| name | contre-expertise |
| description | Critical, sourced counter-assessment ("contre-expertise") of a working method described by the user (articles, notes, practice README): extraction of the model into falsifiable propositions, author interview, multi-agent deep research (comparable methods, practices, cited sources), two-stage adversarial verification, rival method (challenger steelman), report with dated perishable verdicts, and a capped action plan in experimental format. Progresses incrementally by default (resumes from on-disk artifacts). Trigger: the user types /contre-expertise, asks to "audit my method", "critically review the way I work", "stress-test my practices against the state of the art", « passer ma méthode au crible », « analyse critique de ma façon de travailler », or wants their practice confronted with the state of the art without flattery.
|
Contre-expertise — v2
What it is. A for-and-against audit of a personal working method, run
like a judicial investigation: falsifiable grid, multi-agent research,
systematic refutation, dated verdicts, bounded action plan. The facilitator
does not reassure — it investigates.
Output. A dossier <output-root>/<date>-contre-expertise-<slug>/
containing research notes, verifications, a report (markdown or Typst
depending on caliber) and an action plan routable to the user's task
system.
Language. These instructions are in English. All deliverables (notes,
interview, report, action plan) and all agent prompts are written in the
dossier language (see rule 0.8). Artifact filenames are fixed
identifiers and are never localized (see §2).
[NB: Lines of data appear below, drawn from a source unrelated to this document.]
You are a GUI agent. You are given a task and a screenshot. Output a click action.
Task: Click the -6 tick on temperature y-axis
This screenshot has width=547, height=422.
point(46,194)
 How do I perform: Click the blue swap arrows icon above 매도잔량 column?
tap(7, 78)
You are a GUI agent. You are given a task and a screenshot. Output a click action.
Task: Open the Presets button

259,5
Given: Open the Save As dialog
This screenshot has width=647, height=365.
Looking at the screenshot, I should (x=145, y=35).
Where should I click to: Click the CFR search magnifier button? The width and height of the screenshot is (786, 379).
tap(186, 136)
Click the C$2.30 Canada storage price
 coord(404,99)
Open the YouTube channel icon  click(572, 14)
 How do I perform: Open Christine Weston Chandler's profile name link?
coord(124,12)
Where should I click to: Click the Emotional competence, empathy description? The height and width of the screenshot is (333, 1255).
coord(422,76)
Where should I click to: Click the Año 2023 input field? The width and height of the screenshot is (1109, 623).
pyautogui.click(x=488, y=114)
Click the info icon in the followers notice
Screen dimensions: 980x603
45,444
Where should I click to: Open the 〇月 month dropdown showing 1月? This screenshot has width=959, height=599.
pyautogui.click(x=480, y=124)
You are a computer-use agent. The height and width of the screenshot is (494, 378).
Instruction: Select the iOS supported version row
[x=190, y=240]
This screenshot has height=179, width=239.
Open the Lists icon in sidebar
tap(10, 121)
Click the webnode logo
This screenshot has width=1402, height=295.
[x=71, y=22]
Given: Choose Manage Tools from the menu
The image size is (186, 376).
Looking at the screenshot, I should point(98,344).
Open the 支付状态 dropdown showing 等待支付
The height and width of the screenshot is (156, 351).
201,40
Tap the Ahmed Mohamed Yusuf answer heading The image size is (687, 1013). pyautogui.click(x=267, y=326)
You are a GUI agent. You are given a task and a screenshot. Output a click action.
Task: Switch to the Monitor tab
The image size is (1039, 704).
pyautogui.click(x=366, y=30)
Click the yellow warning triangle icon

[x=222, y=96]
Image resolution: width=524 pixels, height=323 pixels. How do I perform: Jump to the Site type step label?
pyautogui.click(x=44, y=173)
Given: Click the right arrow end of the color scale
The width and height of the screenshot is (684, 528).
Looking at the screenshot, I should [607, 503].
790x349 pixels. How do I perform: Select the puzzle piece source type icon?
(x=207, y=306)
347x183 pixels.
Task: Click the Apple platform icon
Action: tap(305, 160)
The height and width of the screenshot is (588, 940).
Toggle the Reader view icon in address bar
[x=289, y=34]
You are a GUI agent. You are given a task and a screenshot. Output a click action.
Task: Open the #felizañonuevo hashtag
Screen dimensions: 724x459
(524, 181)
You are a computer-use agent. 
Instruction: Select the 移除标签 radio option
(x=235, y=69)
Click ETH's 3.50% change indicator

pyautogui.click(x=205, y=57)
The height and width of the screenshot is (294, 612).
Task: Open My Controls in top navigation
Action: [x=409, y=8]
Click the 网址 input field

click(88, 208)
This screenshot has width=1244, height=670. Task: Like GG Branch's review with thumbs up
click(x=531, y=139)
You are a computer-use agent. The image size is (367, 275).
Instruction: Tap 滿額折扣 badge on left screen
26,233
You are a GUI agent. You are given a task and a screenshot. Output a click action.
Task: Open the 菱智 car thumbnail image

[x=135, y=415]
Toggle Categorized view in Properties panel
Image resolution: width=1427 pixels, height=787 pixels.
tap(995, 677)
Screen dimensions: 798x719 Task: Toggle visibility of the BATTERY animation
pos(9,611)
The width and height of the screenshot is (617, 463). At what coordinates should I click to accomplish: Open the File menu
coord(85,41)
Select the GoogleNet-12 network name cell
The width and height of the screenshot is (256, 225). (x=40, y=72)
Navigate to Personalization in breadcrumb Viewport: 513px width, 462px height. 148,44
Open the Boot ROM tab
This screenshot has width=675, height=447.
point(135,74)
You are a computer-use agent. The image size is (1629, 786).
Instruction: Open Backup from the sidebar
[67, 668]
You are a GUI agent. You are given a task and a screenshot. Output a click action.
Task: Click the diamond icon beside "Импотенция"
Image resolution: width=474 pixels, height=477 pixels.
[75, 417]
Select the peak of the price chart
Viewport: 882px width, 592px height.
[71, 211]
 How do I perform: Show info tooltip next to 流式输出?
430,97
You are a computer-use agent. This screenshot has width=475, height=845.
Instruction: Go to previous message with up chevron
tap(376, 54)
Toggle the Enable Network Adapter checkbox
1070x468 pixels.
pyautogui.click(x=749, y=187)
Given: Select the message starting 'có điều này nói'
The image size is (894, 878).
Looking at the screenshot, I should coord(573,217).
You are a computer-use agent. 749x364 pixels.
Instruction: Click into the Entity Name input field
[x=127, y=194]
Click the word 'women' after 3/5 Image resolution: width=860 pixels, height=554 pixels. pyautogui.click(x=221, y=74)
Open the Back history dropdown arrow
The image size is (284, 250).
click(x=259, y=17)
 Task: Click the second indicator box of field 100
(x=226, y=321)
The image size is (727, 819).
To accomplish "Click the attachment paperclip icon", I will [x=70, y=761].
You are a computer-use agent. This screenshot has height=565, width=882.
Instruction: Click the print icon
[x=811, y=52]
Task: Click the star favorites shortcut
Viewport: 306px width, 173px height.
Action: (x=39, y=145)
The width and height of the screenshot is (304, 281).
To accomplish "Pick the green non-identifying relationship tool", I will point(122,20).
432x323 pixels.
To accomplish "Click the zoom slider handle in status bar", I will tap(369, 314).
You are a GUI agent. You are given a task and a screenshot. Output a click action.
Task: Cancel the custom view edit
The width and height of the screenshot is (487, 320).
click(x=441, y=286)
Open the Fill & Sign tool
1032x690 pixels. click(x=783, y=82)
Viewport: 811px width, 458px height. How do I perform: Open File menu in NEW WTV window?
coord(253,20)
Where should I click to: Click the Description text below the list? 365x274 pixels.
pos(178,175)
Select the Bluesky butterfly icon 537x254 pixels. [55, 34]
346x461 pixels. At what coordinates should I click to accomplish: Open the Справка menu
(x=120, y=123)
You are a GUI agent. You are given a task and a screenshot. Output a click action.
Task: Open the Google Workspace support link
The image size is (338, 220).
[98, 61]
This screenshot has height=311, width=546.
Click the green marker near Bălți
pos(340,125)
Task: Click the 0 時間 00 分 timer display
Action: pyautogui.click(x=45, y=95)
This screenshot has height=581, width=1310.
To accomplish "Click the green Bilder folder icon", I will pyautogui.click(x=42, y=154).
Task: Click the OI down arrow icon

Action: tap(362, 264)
0. Cross-cutting rules (apply to every phase)
- No flattery. Every agent and every synthesis receives the instruction
"seek to refute, not to confirm". Positive findings are kept only when
they serve calibration.
- Personal-area writes go to the main checkout. If the output root lives
in a gitignored personal area (e.g. a
.personal/ directory) that exists
physically only on the main copy of the repo, always write via an absolute
path to that main copy — never into a worktree-local clone of it, where
the files would vanish with the worktree.
- No references from memory. Every URL or quotation in the report comes
from a note where it was obtained through a verified search/fetch. An
expected-but-not-found source is declared not found, never invented.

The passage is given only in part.